Understanding the prevalence, risk factors, relevance, and consequences of unprofessional behaviors among future physicians in the United States should be a priority. To allow for the scientific study of these behaviors, the medical education community should, first, develop a unified definition of “unprofessional” behaviors and then work to identify these behaviors and differentiate them from other misbehavior or inappropriate behavior. This goal may be best served by an organized committee of trainees and educators from a broad range of specialties who are involved in undergraduate and graduate medical education. The effort to define unprofessional behaviors must also address generational differences among trainees and faculty; multiple generations may hold diverse views of unprofessional behaviors and what consequences, deterrents, and remediation strategies are suitable. Once the community comes to a consensus on the definition of “unprofessional behavior,” medical educators should develop and validate standardized instruments to study these behaviors. Such tools would allow the community to quantify and monitor the prevalence and consequences of these behaviors during undergraduate and graduate medical education and then, in turn, to develop remediation strategies that fit the types of behaviors and their seriousness. A recent study noted significant variation in remediation strategies with different strengths and weaknesses.72 Further research into remediation protocols may eventually provide evidence-based and standardized strategies. Interventions to educate medical students and residents about professionalism and to prevent unprofessional behaviors could then be evaluated. Given that the nature and sequelae of such behaviors are poorly defined, scientifically evaluating their causes and impact must be a priority.
We reviewed 51 articles examining unprofessional or dishonest behavior among medical trainees in the United States. The results of this analysis indicate that despite the importance of the topic, relatively little evidence-based information on it exists. “Unprofessional behavior” lacks a unified definition.

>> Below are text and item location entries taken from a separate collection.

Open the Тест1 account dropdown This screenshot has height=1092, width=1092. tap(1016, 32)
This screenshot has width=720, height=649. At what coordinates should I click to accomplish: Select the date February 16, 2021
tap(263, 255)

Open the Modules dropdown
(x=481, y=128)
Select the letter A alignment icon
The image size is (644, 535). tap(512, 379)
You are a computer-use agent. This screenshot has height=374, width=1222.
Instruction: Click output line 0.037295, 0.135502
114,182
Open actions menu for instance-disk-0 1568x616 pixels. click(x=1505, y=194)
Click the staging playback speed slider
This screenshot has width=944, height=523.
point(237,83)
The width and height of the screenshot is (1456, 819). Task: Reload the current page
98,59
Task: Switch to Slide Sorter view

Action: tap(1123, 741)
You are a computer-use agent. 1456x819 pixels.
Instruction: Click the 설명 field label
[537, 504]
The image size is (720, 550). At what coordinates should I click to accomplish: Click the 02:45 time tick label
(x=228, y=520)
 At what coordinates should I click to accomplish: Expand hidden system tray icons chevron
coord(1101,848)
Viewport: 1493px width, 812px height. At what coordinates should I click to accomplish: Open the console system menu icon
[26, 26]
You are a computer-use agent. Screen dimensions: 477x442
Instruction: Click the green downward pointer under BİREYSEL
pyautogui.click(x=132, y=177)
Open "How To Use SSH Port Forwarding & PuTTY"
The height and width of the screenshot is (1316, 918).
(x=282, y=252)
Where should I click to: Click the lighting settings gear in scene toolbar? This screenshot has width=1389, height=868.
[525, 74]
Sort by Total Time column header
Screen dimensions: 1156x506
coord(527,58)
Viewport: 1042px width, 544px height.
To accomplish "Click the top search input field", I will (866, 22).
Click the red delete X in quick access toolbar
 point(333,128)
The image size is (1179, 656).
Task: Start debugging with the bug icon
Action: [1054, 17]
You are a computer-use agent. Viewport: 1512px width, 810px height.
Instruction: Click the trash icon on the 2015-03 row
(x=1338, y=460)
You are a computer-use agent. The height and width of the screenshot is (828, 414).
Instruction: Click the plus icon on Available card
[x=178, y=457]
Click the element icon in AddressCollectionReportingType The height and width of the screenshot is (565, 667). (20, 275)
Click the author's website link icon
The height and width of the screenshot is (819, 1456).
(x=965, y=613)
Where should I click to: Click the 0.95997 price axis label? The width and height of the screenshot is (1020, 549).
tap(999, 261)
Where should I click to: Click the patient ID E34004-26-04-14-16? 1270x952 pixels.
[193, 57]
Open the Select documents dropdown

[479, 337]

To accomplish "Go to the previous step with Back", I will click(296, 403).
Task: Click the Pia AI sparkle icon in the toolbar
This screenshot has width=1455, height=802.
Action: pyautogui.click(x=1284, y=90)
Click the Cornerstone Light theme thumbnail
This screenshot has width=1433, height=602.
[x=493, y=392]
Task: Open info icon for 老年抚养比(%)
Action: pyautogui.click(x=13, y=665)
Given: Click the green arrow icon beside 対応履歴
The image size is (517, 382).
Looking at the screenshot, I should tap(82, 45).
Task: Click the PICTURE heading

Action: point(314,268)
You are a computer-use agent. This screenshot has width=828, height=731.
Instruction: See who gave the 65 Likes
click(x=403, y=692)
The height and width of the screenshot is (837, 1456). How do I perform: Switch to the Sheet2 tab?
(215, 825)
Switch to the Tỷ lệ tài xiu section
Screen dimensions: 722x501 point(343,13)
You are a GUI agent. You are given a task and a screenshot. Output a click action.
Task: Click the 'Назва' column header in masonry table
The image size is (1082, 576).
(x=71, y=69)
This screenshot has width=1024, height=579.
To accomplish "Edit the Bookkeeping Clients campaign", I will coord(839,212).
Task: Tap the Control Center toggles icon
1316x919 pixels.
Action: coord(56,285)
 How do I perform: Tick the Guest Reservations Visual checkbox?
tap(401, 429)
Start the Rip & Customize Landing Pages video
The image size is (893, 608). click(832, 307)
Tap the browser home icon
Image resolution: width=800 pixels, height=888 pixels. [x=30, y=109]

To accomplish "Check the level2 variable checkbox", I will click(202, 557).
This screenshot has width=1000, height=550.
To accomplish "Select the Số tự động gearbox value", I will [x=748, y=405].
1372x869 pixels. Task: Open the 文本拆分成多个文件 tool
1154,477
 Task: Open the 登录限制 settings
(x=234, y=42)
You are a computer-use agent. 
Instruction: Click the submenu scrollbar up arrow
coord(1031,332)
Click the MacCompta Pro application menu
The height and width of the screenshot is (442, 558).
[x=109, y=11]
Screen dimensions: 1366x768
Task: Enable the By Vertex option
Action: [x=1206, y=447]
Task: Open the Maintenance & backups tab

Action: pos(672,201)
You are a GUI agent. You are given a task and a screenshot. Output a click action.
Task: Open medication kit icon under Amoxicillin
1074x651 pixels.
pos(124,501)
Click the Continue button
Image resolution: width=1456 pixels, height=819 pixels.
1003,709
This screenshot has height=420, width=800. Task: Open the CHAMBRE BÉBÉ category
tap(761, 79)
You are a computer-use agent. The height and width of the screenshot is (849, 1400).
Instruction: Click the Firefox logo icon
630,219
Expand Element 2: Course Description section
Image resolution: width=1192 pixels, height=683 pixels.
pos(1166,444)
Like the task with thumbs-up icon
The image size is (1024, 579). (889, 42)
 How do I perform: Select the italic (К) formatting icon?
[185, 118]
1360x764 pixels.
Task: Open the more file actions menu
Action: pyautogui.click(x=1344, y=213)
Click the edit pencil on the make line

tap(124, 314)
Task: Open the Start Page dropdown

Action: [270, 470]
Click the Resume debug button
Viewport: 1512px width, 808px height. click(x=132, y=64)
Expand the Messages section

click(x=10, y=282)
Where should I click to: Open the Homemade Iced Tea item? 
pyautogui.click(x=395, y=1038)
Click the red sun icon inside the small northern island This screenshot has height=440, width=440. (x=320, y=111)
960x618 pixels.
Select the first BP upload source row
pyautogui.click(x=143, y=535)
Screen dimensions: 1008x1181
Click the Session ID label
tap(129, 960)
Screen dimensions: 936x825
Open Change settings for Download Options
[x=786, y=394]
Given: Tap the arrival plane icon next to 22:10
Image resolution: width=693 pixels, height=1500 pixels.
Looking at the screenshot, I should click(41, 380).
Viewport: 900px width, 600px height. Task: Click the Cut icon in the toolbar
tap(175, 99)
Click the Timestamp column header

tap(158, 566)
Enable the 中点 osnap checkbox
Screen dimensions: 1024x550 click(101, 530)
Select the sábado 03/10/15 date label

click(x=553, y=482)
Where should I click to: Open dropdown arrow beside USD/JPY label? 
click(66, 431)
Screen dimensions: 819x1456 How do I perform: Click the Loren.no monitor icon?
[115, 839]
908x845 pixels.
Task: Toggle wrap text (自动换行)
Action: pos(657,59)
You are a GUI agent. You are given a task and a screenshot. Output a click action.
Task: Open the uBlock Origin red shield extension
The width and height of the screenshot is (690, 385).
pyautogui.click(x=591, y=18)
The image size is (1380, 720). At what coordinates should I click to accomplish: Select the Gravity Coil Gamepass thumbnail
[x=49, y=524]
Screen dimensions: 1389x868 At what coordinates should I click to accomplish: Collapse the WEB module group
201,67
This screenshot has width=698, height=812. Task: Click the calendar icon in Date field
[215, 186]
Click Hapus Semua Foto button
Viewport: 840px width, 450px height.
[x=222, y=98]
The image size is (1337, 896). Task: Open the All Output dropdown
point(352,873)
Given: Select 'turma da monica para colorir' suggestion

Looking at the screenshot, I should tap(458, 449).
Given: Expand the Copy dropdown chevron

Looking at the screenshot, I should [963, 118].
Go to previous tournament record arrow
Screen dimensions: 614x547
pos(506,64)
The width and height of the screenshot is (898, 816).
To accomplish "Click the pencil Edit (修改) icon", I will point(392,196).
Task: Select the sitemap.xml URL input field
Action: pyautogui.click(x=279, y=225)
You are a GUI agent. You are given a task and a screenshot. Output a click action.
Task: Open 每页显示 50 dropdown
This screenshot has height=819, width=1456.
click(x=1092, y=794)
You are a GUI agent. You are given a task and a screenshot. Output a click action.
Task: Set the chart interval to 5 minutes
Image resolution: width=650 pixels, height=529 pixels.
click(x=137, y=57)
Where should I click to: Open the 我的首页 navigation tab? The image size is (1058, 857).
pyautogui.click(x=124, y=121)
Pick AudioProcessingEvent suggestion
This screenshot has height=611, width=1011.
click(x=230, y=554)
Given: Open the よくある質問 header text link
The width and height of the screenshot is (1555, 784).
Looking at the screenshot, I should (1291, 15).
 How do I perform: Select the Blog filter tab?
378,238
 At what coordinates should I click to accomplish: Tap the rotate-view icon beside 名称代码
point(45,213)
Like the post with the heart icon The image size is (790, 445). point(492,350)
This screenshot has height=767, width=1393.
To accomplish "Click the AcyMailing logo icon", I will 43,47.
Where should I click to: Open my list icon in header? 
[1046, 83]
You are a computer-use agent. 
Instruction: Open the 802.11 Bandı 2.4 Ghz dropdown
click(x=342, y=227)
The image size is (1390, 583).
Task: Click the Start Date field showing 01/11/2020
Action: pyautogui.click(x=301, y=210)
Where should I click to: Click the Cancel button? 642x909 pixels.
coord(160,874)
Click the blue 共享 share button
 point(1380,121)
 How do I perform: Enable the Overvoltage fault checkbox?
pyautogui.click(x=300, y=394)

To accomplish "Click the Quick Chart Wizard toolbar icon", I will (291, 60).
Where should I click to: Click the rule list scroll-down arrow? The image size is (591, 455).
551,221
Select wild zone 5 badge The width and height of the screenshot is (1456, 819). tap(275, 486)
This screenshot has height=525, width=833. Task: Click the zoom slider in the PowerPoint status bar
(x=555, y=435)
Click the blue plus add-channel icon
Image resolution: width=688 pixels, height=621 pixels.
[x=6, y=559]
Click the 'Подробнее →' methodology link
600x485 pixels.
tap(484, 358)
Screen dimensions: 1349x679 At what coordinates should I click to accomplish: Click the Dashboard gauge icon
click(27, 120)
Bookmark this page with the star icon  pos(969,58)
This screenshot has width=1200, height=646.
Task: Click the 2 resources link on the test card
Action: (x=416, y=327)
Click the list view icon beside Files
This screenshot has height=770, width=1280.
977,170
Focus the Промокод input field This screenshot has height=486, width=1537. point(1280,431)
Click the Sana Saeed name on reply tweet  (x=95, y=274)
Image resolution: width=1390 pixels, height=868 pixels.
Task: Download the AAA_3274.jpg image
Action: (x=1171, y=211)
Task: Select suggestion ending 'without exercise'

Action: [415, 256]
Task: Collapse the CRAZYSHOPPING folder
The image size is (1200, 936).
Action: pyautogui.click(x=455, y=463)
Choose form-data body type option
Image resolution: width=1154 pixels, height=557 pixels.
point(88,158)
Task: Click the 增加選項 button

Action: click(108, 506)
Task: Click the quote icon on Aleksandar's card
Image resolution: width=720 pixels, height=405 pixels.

The data currently available on the prevalence of unprofessional behavior in medical students and residents are limited, and where data are available, they derive from instruments with significant limitations that sample small population subgroups. The sampling instruments themselves lack standardization and validation. Unprofessional behaviors are common and seem to occur in various demographic groups within the medical trainee population. The prevalence of such behaviors does not seem to change over time, but evolving policies may cause changes in what is considered unprofessional. The relationship between unprofessional behaviors in training and future disciplinary action is poorly understood; however, some evidence indicates that these behaviors may predict future unprofessional behavior. Going forward, acknowledgment and careful study of the incidence, motivations, and consequences of these behaviors are crucial. “Unprofessional behavior” should be clearly defined, and instruments for its study should be created and validated so that behaviors may be evaluated scientifically. A cross-specialty committee of physicians with expertise in undergraduate and graduate medical education may be necessary to achieve these goals.